Stop Trying to Make Air-Purifying Plants Happen
Plants are beautiful. They make us happy. And studies show keeping houseplants around can reduce stress and anxiety, boost creativity and attention span, and even improve self-esteem. But apparently, that’s not enough.
The benefits of indoor plants are well-researched and comprehensive, but popular culture is desperate to give us even more reasons to be plant people. At the top of the list is the tantalizing-but-misguided idea that greenery has an inherent power to make your home’s air cleaner and better to breathe.
Where did the air-purifying myth come from?
If you’ve studied science in school, you probably know that plants benefit everyone’s well-being by converting carbon dioxide into the oxygen we breathe. But in the late 1980s, while studying ways to purify air in space stations, NASA discovered that plants may not just provide a literal breath of fresh air for the human body — common indoor plants actually had the potential to purify that same air of the cancer-causing toxins formaldehyde and benzene.

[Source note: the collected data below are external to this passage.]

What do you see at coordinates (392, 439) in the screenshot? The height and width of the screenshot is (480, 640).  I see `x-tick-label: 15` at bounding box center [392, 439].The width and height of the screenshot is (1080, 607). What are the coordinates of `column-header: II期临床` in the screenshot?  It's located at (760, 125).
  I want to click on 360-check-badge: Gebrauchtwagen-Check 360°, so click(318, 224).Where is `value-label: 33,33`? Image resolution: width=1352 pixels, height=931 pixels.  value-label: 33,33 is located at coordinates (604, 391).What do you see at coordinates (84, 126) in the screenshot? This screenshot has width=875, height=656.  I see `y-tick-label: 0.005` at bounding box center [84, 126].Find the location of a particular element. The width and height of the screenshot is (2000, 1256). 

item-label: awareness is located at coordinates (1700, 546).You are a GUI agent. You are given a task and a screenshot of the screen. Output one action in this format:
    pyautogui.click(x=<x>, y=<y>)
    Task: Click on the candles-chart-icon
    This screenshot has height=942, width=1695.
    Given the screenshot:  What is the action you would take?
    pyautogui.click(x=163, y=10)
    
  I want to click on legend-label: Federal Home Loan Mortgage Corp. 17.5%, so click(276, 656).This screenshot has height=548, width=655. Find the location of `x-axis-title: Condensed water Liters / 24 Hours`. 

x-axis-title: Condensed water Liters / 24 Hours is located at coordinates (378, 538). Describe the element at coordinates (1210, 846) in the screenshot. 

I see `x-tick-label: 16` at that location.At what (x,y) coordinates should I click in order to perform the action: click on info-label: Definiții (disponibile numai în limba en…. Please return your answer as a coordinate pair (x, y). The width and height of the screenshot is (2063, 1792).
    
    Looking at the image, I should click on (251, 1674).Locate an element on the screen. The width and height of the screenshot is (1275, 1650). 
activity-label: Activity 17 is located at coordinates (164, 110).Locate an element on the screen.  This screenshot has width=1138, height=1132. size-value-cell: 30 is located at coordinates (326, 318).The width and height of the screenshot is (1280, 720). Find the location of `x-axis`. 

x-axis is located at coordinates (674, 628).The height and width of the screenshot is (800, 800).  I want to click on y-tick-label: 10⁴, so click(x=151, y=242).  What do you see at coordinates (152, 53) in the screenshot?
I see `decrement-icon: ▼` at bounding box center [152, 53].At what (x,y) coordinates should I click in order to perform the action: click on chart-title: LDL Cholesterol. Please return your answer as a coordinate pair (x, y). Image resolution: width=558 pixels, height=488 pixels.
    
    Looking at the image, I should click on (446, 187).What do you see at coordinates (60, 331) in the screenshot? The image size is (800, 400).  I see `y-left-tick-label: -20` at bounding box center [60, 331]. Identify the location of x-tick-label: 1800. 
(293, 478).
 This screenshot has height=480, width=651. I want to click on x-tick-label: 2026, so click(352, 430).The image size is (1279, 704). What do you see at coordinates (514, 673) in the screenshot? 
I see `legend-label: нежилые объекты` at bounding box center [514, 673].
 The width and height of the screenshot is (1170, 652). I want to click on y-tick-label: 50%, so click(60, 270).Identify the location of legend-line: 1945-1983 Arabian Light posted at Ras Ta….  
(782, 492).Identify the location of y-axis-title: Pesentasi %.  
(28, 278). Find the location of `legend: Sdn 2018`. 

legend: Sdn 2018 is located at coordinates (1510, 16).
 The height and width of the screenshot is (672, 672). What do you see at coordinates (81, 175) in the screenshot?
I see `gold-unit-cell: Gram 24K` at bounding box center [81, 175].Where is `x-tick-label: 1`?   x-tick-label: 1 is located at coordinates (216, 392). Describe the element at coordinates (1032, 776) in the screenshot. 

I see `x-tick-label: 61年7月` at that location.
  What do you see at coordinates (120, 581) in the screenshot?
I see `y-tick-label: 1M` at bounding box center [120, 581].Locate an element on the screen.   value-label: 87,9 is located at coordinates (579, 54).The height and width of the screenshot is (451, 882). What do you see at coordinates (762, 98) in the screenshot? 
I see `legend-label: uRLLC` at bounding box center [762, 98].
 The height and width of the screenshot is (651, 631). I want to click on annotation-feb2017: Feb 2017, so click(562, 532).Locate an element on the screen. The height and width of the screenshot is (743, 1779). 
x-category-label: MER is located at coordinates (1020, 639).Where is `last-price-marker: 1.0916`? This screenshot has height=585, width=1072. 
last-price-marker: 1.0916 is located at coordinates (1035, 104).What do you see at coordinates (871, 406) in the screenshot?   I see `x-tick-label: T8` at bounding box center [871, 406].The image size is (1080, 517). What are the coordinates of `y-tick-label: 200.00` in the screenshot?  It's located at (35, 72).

Over the course of a few decades, as wellness culture rose to popularity, the now-infamous NASA study became the backbone of another trend; Plants aren’t just accessories to decorate the home or even improve your mental health, advertisers told us, they could also make your life better in a more tangible way by purifying your air. The NASA study spurred advertising and media to spread the gospel that plants could help you breathe, they could help you sleep, and best-case scenario, they could even help you live longer.
Turns out, the need to resuscitate a dying trend played a big role in plants’ pivot to wellness essentials. Lisa White, director of lifestyle and interiors at WGSN and former editor of Bloom Magazine, says air-purifying plants first hit her radar around 2009 after she listened to a TED talk called “How to Grow Fresh Air.”
“The research was very compelling and the plant industry picked up on it,” White says. “They were particularly pleased that Sansevieria, which had become unpopular, was touted as beneficial to clean air.”
The plant industry continued promoting Sansevieria, colloquially called Mother-In-Law’s Tongue, as a wellness plant, which helped sales until the 1970s trend took hold and consumers wanted the plant simply for its aesthetics. But the plants-as-wellness trend remains, and it’s only become more popular during the pandemic.
“People are hibernated in closed houses, sealed off from the outside world, and the idea of plants coming in and literally breathing a breath of fresh air into homes is a compelling one,” White says. WGSN recently released a data-based Trend Curve Report on Plant Parents that shows just how much the plant trend has boomed during the pandemic. Wellness is a key factor people are drawn to plants, but right now, it’s about emotional wellness in particular — White says there’s been more than an 80 percent spike in “plants” and “happiness” tags on social media since 2018.
So wait, house plants don’t actually clean your air?
The emotional boost provided by plants is probably their most meaningful health property, according to Stuart Strand, research professor emeritus of civil and environmental engineering at the University of Washington. To learn how effectively houseplants could actually purify the air in a person’s home, Strand reviewed 20 published articles with data measuring the effects of different houseplants on the degradation of common air pollutants. The results, he found, were both inconsistent and inconclusive.
All the studies he reviewed tested plants’ abilities to consume very high concentrations of pollutants — far more than you’d find in a typical home’s air. “That causes bacteria in the soil to act differently than they would in the home to consume these pollutants,” he says.
What, exactly, does that mean for all the plants you have at home? According to Robert Eitches, an allergist based in Los Angeles, pretty much every home has the NASA-studied toxins in the air to some degree; formaldehyde, for example, is commonly released from paint, drywall, particleboard, and plywood. And, in theory, plants could play a minuscule role in purifying the home environment of these harmful chemicals, but how that plays out in your home probably won’t have a drastic impact on your health.
Strand agrees. If you measured these toxin-uptake rates at lower concentrations — which he says is difficult and expensive, part of why existing studies haven’t done it — you probably wouldn’t see any effect. “Plants are beautiful and an important part of psychological well-being, but I don’t think they do anything for the health of the home air,” he says. “None of the studies agree on which plants do this and how many you would need.”
Plants also won’t appreciably increase the oxygen in your house, either — Eitches says you’d need one plant per square foot in your home for a meaningful effect, which obviously isn’t practical.
If you’re not careful, plants can even disrupt your health. For example, if you overwater their soil; Eitches says that excess moisture in your home could attract dust mites, which are known to exacerbate asthma, allergies, and other respiratory conditions. You’d be better off with a HEPA air filter (ideally, an option with a carbon filter). “Plants are green and beautiful and make you smile, and an air filter won’t necessarily make you feel alive in that way, but it would clean the air far better,” he says.
All this begs the question: If the average house plant doesn’t actually clean your air, and caring for them improperly can actually make things worse, why are we so fixated on the idea that plants have some sort of cleansing property?
“We want to care for plants; doing so gives us hope and purpose right now,” White says. “But we also want to believe that plants care for us.”